● **Excerpted passage**
________________

But I am learning the beautiful truth of this verse:

Everything created by God is good, and nothing is to be rejected if it is received with thanksgiving, for it is made holy by the word of God and prayer. 1 Timothy 4:4–5

I have made this mission holy by praying for it.  And by praying for it and seeing it as sacred work, I see God everywhere in it, and I uncover constant opportunities to be His message in both word and deed.  

Oswald Chambers, in this insightful devotional, said:

The natural heart will do any amount of serving, but it takes the heart broken by conviction of sin, and baptized by the Holy Ghost, and crumpled into the purpose of God before the life becomes the sacrament of its message.

Jesus, walking the road to Golgotha, was crumpled for the purposes of God.  But his light was about to break forth.  May I walk each moment in that divine paradox of crumpled glory.


Then your light shall break forth like the morning,
Your healing shall spring forth speedily,
And your righteousness shall go before you;
The glory of the Lord shall be your rear guard.

Isaiah 58:8


Thursday, March 5, 2015

Lent: Stumble

I'm stumbling over stones on this dusty Lenten road to Golgotha. Jesus is trudging slowly up the road, dragging his cross, which leaves a deep groove in the dirt behind him, and I am stumbling awkwardly beside him, tripping every third step. It would have been easier to give up sweets for 40 days.

The stone in my path last night was the documentary Dropbox, which I saw with friends and my daughter in a local theater.  Pastor Lee of Seoul, South Korea, shared his heart and ministry for orphans, abandoned babies, and children with severe and profound disabilities.   Most of his 15 children are all three, and many times a week, the little bell on his baby dropbox rings, revealing an unwanted bundled newborn.  He loves the least of the least of the least.  


It's an inspiring movie, beautifully filmed with sweet moments of levity, tragedy, hope.   The young American director who set out to find a cool story and win a Sundance prize was so moved by his six months in the orphanage, sleeping on the floor with the children, that he surrendered his life to Christ.  

It's a stumbling stone because it is asking me what I am doing for the least of them.  I am possibly more informed than the average person on global orphan needs and child trafficking, I help out my adoptive family friends when I can, and I give to causes that serve these groups.  So why do I stumble?  

I think Christ does not want us to shrug helplessly ever.  He would rather have us faceplant.  He appoints each of us times, kairos times, to step/stumble into a space where our ability meets someone's need.  We can spin on our heal and walk the other way, of course, or we can crack open and spill out.  

I close with these difficult verses on confession of my/our rebellion, which drives back justice and incites oppression.  I'm sorry, Jesus.  Show me a better way.


For our offenses are many in your sight,

    and our sins testify against us.

Our offenses are ever with us,

    and we acknowledge our iniquities:
13 
rebellion and treachery against the Lord,
    turning our backs on our God,
inciting revolt and oppression,
    uttering lies our hearts have conceived.
14 
So justice is driven back,
    and righteousness stands at a distance;
truth has stumbled in the streets,
    honesty cannot enter.

________________

● **Record extracts**
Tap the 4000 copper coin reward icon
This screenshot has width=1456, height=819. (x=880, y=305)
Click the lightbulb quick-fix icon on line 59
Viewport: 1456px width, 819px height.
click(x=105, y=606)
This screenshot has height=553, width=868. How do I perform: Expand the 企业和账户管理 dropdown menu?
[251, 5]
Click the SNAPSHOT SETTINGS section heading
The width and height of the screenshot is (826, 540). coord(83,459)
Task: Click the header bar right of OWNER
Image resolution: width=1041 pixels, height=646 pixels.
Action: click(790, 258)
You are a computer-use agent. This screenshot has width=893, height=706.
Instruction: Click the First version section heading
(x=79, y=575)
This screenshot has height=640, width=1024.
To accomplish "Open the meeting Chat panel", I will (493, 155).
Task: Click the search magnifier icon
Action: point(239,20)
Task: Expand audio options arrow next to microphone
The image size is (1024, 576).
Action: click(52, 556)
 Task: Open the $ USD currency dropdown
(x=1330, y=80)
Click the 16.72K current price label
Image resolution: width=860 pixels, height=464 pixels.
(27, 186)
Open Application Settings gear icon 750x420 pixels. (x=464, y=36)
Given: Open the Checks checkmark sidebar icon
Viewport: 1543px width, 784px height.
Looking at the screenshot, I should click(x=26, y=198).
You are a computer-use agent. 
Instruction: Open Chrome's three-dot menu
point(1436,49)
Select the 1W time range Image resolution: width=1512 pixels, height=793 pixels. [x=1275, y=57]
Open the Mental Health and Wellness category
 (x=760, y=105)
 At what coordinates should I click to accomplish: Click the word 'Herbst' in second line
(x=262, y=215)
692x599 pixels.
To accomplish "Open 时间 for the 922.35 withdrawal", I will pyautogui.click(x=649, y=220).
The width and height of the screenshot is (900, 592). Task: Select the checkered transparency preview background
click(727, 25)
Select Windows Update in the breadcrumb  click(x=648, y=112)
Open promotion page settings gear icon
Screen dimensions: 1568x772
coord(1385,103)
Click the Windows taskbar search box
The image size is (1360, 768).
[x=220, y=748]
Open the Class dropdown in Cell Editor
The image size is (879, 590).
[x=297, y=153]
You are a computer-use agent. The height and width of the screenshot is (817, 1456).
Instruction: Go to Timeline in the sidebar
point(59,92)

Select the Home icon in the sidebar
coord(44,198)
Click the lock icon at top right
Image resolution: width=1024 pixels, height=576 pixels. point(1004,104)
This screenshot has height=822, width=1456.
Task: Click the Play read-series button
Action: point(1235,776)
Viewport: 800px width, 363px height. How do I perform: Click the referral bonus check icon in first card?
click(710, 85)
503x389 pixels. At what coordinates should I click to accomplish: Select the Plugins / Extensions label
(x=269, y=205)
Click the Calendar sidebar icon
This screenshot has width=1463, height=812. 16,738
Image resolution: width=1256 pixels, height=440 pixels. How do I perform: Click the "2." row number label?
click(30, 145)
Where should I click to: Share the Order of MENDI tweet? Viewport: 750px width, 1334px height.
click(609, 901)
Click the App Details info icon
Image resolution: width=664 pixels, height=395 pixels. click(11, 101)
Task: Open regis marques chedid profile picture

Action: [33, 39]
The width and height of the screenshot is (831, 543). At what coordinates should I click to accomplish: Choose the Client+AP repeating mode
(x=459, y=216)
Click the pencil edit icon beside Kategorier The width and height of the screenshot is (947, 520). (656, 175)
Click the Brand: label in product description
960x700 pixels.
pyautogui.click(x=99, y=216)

________________

● **Set tasks**
• 1. In the Lenten devotional, why does the writer call the documentary Dropbox a stumbling stone? Answer in one to three sentences.
• 2. Please extend the Lenten devotional past its final line.

● **Final results**
• 1. The writer calls it a stumbling stone because it asks what the writer is doing for the least of them. The film shows Pastor Lee's care for orphans, abandoned babies and children with severe and profound disabilities.

• 2.
15 
Truth is nowhere to be found,
    and whoever shuns evil becomes a prey.

Isaiah 59;12-15


Wednesday, March 4, 2015

Lent: Kairos

  



My pastor on Sunday shared an interesting contrast in words.  The Greeks were bright enough to have two words for the concept of time.  Chronos refers to hours, minutes, seconds; the time I watch click by on the big, round clock across from me. The Greek god Chronos was represented with an hourglass and a scythe.  Symbolically appropriate, I'd say.  I've often felt the sting of the scythe of chronos.


Kairos, in contrast, is the word for "an appointed time," a "supreme moment."  It is the winged god holding the balance of time that has reached its tipping point.  It is the "ripeness" of time spoken of here:


To every thing there is a season, and a time to every purpose under the heaven:
A time to be born, and a time to die; a time to plant, and a time to pluck up that which is planted…” and so on.
In the first Greek translations of the Bible, each use of the word ‘time’ in the above passage is rendered as kairos, not chronos.
Mark says, “The KAIROS has come, the kingdom of God has come near. Repent and believe the good news!” Mark 1:15
I FEEL chronos.  I feel it in the shoulder that won't fully heal because of the sophomoric trick I did while snow tubing in January. I SEE it in the eyes and minds and bodies of my children.  
But I HEAR kairos.  The Holy Spirit speaks to me in the language of kairos.  Throughout the day it says, "Move now.  Speak now.  Listen now.  Give now.  Do now. Rest now."  
It told Esther:  "Now is your moment.  Speak."  It told Gideon, "You, unlikely man; you, man of valor.  This time is for you.  Move now!"  It told Jesus, "The time has come for the cross."
The Bible is drenched with kairos.  So is my life.  As  I listen carefully during this Lenten journey, I hear two sounds:  the unrelenting ticking of chronos and the unmistakable voice of kairos.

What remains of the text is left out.